Playing Detroit, I got to experience something that I have never had to face. Something that should not exist in this world and yet still does to this day. I am a straight, white, male and have never had to face the persecution that many in this world suffer on a frequent, and sometimes daily, basis. Here I was, for the first time in my life experiencing the feelings that come with being hated, abused and despised just for who I was. My true Detroit Experience was guiding Kara, Markus, and Conner through their individual journeys and experiencing the world as it sees them. Not human. Not worthy. Just a machine. The life I have was juxtaposed against the experiences of these three androids. Empathy and emotion were stirred within myself, as I experienced what they, and many people throughout the world past and present, have had to suffer because of who they are.
This wasn’t an immediate reaction. In fact, as I reached the culmination of the first scene, attempting to save a little girl from a Deviant android, the potential fate of Conner did not even factor into my thoughts. I looked at him purely as an android, an artificial construct, a tool to get the job done, and as such I didn’t feel anything when I sacrificed Conner to save the life of a little girl. The rational part of me says that it would be fine, Conner is a machine after all and, there would be multiple copies of him. At this stage, I did not know that the Conner I was using now would be the same Conner I controlled in the future, with the same consciousness downloaded into a new body.
It wasn’t until the second chapter, where I started to have my eyes opened to what it was like to live in a way that I have never had to face. Taking control of Markus for the first time I saw what it was, and let’s face it still is, like for those who are different from me. I was branded as an evil demon by a religious zealot simply for existing. I was blamed for the unemployment of workers who felt their jobs had been stolen, leading to a physical attack in front a police officer, whose only concern was not for my welfare, but that he would have to fine those who attacked me if I was damaged. Finally, I was made to stand at the back of the bus because I was not worthy to be amongst the “normal” people. In the space of ten minutes, I was exposed to the vitriol and prejudice that has been faced by the LGTBI community because of who they were born as. I experienced the plight of immigrants who are blamed for stealing people’s jobs. And I experienced what it was like to be segregated on the basis of my race.
I felt what it was like to be a slave.

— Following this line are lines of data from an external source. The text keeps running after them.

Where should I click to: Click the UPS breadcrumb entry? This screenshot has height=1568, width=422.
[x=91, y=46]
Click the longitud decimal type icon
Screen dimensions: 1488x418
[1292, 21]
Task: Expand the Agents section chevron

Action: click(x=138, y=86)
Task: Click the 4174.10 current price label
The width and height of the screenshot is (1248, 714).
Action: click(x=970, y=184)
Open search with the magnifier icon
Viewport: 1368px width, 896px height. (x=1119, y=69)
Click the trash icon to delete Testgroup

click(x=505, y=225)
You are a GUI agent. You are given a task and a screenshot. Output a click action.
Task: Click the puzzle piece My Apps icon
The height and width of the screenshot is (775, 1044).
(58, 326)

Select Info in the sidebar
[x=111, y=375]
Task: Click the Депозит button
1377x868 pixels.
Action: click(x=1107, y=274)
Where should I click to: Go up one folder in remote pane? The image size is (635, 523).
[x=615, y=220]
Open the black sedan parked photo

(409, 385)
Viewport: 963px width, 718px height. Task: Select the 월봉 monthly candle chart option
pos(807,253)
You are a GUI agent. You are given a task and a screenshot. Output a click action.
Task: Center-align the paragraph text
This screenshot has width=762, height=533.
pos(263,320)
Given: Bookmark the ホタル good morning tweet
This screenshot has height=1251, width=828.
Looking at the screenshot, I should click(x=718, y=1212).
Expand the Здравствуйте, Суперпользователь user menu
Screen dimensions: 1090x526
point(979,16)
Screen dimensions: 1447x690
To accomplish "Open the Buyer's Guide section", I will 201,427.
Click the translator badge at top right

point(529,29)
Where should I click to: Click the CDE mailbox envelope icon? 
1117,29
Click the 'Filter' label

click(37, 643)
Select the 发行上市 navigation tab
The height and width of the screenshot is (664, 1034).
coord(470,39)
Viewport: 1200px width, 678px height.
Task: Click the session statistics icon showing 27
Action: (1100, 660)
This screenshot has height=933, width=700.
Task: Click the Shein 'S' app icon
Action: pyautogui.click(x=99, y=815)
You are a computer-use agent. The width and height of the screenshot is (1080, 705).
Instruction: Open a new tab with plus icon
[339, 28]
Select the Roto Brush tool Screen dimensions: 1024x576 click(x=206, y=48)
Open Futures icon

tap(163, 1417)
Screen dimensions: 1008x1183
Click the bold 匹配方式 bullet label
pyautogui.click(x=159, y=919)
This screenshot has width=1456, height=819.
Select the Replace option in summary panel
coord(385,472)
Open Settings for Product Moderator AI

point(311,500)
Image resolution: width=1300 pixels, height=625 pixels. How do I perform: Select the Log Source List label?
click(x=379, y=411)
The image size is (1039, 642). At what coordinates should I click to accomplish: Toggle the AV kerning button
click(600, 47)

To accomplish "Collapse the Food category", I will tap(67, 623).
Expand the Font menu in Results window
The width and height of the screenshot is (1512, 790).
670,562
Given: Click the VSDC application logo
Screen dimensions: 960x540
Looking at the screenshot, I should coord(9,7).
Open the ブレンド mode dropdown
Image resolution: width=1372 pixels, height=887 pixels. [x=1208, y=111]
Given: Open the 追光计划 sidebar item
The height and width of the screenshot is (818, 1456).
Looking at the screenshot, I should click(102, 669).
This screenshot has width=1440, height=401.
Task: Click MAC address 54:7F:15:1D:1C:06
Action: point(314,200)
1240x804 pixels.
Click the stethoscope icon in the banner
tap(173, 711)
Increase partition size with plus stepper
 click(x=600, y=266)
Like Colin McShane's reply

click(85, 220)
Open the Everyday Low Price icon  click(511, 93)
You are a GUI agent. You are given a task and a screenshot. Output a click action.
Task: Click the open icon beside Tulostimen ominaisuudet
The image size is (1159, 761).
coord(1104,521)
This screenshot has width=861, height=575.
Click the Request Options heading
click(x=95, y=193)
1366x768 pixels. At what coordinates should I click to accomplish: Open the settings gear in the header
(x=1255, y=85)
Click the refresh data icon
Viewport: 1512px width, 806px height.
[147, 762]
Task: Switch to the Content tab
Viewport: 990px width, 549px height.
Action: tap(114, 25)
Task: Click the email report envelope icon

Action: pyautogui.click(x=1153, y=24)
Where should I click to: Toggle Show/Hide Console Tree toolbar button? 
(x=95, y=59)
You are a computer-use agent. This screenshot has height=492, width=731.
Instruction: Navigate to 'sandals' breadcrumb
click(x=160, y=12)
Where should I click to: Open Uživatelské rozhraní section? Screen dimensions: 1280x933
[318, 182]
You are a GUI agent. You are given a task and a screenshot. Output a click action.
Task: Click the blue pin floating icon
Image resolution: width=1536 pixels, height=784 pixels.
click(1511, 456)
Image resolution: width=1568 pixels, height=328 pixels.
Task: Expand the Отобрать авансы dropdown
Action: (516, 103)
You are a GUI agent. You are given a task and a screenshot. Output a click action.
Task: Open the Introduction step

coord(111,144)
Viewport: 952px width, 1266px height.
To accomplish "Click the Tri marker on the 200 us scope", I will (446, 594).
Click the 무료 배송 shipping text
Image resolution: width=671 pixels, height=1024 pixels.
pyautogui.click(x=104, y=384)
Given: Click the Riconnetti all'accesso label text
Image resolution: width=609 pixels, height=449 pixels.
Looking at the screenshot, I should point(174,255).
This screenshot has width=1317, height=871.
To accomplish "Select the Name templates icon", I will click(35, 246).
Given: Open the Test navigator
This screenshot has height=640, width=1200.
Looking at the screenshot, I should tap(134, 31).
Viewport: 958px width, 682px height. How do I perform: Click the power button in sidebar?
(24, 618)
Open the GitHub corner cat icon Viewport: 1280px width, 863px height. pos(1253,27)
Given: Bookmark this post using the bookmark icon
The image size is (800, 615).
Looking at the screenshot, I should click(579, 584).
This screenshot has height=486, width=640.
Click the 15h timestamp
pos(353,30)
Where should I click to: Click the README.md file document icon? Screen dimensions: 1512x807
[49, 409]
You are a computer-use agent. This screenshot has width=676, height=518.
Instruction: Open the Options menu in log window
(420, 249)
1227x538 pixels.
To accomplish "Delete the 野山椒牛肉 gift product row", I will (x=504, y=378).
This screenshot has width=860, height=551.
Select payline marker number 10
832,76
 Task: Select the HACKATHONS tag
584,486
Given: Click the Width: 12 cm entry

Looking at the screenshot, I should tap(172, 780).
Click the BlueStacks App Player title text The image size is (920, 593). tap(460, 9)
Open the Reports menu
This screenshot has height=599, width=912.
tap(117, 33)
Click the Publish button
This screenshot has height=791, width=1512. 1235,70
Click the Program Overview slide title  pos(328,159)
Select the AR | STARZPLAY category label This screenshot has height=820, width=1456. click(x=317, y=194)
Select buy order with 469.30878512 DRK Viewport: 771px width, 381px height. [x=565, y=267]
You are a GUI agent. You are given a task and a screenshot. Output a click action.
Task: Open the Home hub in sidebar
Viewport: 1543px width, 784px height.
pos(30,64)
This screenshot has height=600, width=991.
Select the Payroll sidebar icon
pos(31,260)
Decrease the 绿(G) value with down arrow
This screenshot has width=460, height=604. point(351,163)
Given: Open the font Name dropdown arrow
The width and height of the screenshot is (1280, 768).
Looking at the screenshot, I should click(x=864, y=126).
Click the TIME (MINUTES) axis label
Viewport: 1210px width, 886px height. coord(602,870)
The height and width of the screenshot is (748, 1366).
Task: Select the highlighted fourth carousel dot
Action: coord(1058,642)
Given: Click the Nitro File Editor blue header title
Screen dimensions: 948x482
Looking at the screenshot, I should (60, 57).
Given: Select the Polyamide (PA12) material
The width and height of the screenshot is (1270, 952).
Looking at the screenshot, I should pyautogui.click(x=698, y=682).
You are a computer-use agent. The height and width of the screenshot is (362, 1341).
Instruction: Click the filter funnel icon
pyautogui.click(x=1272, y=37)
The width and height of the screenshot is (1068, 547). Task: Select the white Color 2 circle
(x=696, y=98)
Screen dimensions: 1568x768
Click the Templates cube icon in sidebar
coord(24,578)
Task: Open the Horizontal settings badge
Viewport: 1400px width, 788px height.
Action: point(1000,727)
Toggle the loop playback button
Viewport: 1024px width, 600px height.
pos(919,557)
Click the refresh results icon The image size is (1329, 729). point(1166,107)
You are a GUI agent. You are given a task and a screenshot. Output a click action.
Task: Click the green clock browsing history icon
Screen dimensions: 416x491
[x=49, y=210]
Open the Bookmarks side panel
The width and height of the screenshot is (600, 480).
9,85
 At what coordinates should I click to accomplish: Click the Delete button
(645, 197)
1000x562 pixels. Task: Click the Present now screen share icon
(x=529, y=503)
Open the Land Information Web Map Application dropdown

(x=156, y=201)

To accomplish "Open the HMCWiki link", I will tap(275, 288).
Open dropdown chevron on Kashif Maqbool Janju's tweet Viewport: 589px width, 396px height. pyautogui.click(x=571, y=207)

To be nothing more than someone else’s property.
As Kara I was catering to the abusive slob Todd while he drank beer and sat on the lounge, watching as he hurled abuse towards his own daughter. Despite recognising that he was most likely to blame for the fact that Kara had needed to be repaired, I still did what he said, cleaning the house, doing the dishes and preparing a meal for him and Alice. It was what I was there to do and I did it without a second thought about it despite the comments that I heard him make. I could see he was quick to anger, but it was only when he threatened the safety of Alice that I became determined to act to protect this defenceless little girl. This determination came about not just because that is the way that the game wants you to act, but out of my feelings as a father. It is human nature to react this way, and that is what Detroit wants to convey about the androids in its world, that they too, despite their origins, are just as human as we are. That they have evolved beyond their origins into something new.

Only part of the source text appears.